Since the problem says the vertex is 10 cm above the center of the base, it means the pyramid is perfectly balanced over its base. So, the center of mass will be directly above the center of the base, but 2.5 cm up from it.

Alternative answer

Answer:
(a) The mass of the pyramid is (16000/3)δ gm.
(b) The center of mass of the pyramid is 2.5 cm above the center of its base. Explain
This is a question about finding the mass and the center of mass of a pyramid. To find the mass, we need to know its volume and density. For the center of mass of a uniform pyramid, there's a neat trick! . The solving step is:

First, let's find the mass of the pyramid!
**Part (a): Finding the mass**
1. **Figure out the base area:** The base is a square with sides of 40 cm.
So, Base Area = side × side = 40 cm × 40 cm = 1600 cm².
2. **Calculate the volume of the pyramid:** There's a special formula for the volume of a pyramid: (1/3) × Base Area × Height.
We know the base area is 1600 cm² and the height is 10 cm.
Volume = (1/3) × 1600 cm² × 10 cm = 16000/3 cm³.
3. **Find the mass:** Mass is just density multiplied by volume.
The density is given as δ gm/cm³.
Mass = δ gm/cm³ × (16000/3) cm³ = (16000/3)δ gm.

Now, let's find the center of mass!
**Part (b): Finding the center of mass**
1. **Think about symmetry:** Since the pyramid has a square base and the tip (vertex) is right above the center of the base, the center of mass will be directly above the center of the base. So, horizontally, it's right in the middle of the base.
2. **Figure out the height of the center of mass:** For a pyramid or a cone that has a uniform density (meaning the stuff it's made of is the same everywhere), the center of mass is always 1/4 of the way up from the base, along its height.
The height of our pyramid is 10 cm.
Height of center of mass from base = (1/4) × 10 cm = 2.5 cm.
So, the center of mass is 2.5 cm above the center of the base.

Alternative answer

Answer:
(a) The mass of the pyramid is $$\frac{16000}{3} \delta \text{ gm}$$.
(b) The center of mass of the pyramid is located $$2.5 \text{ cm}$$ above the center of its base. Explain
This is a question about finding the volume and mass of a pyramid, and then locating its center of mass. We use the formula for the volume of a pyramid and the known property of a uniform pyramid's center of mass. . The solving step is:

First, let's figure out how much "stuff" is in the pyramid, which is its mass.
1. **Find the area of the base:** The base is a square with a side of 40 cm. So, the base area is side × side = 40 cm × 40 cm = 1600 cm².
2. **Find the volume of the pyramid:** The formula for the volume of a pyramid is (1/3) × Base Area × Height. We know the base area is 1600 cm² and the height is 10 cm.
Volume = (1/3) × 1600 cm² × 10 cm = (16000/3) cm³.
3. **Calculate the mass:** Mass is found by multiplying the density by the volume. The density is given as $$\delta \text{ gm/cm}^3$$.
Mass = $$\delta \text{ gm/cm}^3 \times \frac{16000}{3} \text{ cm}^3 = \frac{16000}{3} \delta \text{ gm}$$.
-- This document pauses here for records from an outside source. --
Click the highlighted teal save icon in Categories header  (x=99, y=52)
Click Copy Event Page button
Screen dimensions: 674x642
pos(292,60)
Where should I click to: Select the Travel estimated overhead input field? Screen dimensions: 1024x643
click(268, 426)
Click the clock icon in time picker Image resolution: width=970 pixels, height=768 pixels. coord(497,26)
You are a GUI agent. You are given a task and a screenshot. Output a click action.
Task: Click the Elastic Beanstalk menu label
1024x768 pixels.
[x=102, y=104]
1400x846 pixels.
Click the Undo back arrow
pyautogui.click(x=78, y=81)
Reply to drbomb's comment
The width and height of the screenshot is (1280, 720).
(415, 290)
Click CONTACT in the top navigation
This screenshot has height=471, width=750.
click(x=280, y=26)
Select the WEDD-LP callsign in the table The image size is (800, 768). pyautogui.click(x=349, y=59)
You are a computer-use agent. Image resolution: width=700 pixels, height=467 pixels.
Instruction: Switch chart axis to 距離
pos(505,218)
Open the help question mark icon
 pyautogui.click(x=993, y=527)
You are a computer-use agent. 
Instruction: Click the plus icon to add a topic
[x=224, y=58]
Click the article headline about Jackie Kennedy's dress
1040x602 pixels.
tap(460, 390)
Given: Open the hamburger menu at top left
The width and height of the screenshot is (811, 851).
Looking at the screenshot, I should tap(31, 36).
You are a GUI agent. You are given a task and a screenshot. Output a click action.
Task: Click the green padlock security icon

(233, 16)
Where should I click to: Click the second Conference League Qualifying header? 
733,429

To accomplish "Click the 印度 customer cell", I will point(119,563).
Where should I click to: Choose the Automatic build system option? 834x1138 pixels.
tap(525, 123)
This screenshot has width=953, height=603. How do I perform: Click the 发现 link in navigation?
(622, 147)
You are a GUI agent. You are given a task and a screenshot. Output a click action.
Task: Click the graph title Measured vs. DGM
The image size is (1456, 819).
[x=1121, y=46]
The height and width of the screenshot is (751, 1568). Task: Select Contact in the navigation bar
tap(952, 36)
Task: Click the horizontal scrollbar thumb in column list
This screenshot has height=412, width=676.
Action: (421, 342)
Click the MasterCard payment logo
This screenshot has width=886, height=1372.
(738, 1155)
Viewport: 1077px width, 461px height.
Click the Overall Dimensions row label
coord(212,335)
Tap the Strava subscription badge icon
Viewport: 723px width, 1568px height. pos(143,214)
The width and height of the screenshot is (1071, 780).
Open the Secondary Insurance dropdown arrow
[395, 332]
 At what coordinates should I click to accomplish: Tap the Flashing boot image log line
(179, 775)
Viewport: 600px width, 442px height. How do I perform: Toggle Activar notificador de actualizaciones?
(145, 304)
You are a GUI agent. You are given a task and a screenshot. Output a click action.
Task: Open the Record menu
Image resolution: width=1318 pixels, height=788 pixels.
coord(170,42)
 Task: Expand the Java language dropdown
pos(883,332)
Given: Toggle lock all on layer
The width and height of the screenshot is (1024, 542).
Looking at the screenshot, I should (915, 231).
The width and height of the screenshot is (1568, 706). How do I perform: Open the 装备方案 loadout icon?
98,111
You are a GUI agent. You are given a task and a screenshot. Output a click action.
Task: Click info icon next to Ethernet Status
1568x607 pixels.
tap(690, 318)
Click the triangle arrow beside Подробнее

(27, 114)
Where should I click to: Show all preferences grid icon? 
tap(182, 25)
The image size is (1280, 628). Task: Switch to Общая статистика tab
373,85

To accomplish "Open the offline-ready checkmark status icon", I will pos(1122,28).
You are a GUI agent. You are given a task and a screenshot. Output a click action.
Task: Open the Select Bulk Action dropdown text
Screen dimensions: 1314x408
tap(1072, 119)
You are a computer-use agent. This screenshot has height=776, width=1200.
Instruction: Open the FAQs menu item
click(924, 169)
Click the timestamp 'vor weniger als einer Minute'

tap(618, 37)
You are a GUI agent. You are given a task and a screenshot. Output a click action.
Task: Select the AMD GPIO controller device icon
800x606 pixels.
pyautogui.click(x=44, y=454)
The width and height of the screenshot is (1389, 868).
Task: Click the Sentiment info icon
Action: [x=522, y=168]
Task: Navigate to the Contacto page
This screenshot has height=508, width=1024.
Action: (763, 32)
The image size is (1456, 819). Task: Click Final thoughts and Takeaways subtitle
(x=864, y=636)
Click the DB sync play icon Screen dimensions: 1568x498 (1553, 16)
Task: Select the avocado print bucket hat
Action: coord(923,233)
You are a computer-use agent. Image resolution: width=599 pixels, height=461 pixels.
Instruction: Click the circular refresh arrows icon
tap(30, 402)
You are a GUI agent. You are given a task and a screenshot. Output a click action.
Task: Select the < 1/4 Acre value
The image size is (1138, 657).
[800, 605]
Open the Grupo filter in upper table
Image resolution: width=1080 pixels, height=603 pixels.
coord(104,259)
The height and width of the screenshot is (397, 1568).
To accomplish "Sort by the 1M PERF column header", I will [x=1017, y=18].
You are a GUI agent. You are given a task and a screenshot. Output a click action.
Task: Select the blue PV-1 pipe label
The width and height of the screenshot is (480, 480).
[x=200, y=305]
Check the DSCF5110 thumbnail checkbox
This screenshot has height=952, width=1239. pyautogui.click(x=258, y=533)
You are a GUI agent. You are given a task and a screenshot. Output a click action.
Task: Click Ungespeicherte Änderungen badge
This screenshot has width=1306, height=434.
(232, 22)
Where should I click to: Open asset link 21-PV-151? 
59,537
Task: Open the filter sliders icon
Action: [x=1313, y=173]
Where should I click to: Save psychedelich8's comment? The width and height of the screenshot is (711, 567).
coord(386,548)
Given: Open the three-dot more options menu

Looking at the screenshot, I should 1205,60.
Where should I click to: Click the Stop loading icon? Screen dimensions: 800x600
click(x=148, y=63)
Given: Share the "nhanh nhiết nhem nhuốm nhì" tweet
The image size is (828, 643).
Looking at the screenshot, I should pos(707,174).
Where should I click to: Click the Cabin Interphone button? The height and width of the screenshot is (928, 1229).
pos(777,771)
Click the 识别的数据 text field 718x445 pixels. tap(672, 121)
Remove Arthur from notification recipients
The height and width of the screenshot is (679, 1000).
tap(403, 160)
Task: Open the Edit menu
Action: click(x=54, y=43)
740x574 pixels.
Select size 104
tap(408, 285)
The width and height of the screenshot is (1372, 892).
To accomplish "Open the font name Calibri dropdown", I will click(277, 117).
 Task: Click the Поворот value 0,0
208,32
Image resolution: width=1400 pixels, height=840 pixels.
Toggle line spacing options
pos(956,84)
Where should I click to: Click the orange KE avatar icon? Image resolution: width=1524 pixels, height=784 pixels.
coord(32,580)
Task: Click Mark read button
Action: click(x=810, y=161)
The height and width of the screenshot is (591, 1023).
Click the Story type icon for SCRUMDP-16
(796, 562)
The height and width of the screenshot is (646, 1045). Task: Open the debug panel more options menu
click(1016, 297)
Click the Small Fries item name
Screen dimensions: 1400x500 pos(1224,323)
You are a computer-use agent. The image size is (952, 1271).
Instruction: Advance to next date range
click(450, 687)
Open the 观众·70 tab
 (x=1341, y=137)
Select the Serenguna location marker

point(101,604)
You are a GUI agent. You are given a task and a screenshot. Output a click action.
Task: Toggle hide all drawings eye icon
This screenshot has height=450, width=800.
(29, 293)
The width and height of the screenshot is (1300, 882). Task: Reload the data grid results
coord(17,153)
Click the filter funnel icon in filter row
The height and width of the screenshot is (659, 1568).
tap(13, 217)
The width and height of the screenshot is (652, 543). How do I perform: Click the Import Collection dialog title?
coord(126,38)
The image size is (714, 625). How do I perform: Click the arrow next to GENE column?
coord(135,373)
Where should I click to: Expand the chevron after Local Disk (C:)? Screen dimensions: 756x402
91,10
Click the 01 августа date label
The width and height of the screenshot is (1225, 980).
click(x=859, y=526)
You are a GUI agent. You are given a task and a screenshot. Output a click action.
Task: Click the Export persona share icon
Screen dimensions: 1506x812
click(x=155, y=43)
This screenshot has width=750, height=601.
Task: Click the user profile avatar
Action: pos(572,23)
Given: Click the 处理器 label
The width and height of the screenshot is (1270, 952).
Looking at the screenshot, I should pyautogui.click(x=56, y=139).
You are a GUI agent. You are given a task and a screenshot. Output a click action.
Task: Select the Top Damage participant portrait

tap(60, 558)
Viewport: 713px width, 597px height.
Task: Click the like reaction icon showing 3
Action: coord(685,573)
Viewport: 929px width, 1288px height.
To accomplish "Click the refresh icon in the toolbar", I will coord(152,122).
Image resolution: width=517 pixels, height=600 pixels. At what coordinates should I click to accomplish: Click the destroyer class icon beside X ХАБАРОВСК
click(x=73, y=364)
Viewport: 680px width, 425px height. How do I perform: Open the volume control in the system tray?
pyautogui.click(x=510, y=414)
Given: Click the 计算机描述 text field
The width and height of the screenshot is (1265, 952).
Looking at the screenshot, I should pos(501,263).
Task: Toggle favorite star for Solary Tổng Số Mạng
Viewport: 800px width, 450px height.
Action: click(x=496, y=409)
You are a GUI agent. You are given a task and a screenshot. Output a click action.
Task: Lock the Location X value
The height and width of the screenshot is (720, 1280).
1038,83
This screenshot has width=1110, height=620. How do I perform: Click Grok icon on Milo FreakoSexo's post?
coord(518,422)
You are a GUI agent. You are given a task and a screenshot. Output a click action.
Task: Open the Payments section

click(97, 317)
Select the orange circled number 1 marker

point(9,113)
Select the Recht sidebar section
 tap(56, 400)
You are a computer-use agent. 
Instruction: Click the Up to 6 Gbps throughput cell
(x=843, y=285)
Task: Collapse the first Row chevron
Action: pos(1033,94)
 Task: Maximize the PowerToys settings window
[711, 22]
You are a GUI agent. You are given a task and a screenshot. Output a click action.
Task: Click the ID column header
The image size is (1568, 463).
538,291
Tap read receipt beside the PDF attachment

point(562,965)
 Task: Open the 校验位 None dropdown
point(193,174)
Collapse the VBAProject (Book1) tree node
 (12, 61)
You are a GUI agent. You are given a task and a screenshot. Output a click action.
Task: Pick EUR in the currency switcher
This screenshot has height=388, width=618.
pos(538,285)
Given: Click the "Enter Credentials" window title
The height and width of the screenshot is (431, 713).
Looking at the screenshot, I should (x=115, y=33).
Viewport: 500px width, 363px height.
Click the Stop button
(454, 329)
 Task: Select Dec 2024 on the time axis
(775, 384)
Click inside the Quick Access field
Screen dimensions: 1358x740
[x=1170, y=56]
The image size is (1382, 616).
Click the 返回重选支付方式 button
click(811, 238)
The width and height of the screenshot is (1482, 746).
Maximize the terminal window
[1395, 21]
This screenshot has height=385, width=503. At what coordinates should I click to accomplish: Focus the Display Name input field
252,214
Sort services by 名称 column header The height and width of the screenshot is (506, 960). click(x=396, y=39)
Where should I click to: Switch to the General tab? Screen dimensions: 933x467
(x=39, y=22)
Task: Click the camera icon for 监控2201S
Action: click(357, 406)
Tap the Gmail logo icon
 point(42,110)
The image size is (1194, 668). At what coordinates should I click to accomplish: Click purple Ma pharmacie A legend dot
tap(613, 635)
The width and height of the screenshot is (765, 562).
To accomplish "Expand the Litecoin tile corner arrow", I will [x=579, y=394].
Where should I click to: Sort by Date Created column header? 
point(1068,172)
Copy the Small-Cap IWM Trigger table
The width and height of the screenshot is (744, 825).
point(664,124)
Next, let's find the "balance point" of the pyramid, which is its center of mass.
1. **Consider symmetry:** Since the pyramid has a square base and the vertex is right above the center of the base, the balance point will be right along the line that goes from the center of the base straight up to the vertex. So, horizontally, it's at the center of the base.
2. **Find the height of the center of mass:** For any pyramid or cone that has a uniform (constant) density, its center of mass is always located one-quarter (1/4) of the way up from its base, along the central axis.
The height of our pyramid is 10 cm.
So, the height of the center of mass from the base = (1/4) × 10 cm = 2.5 cm.
Therefore, the center of mass is 2.5 cm above the center of the base.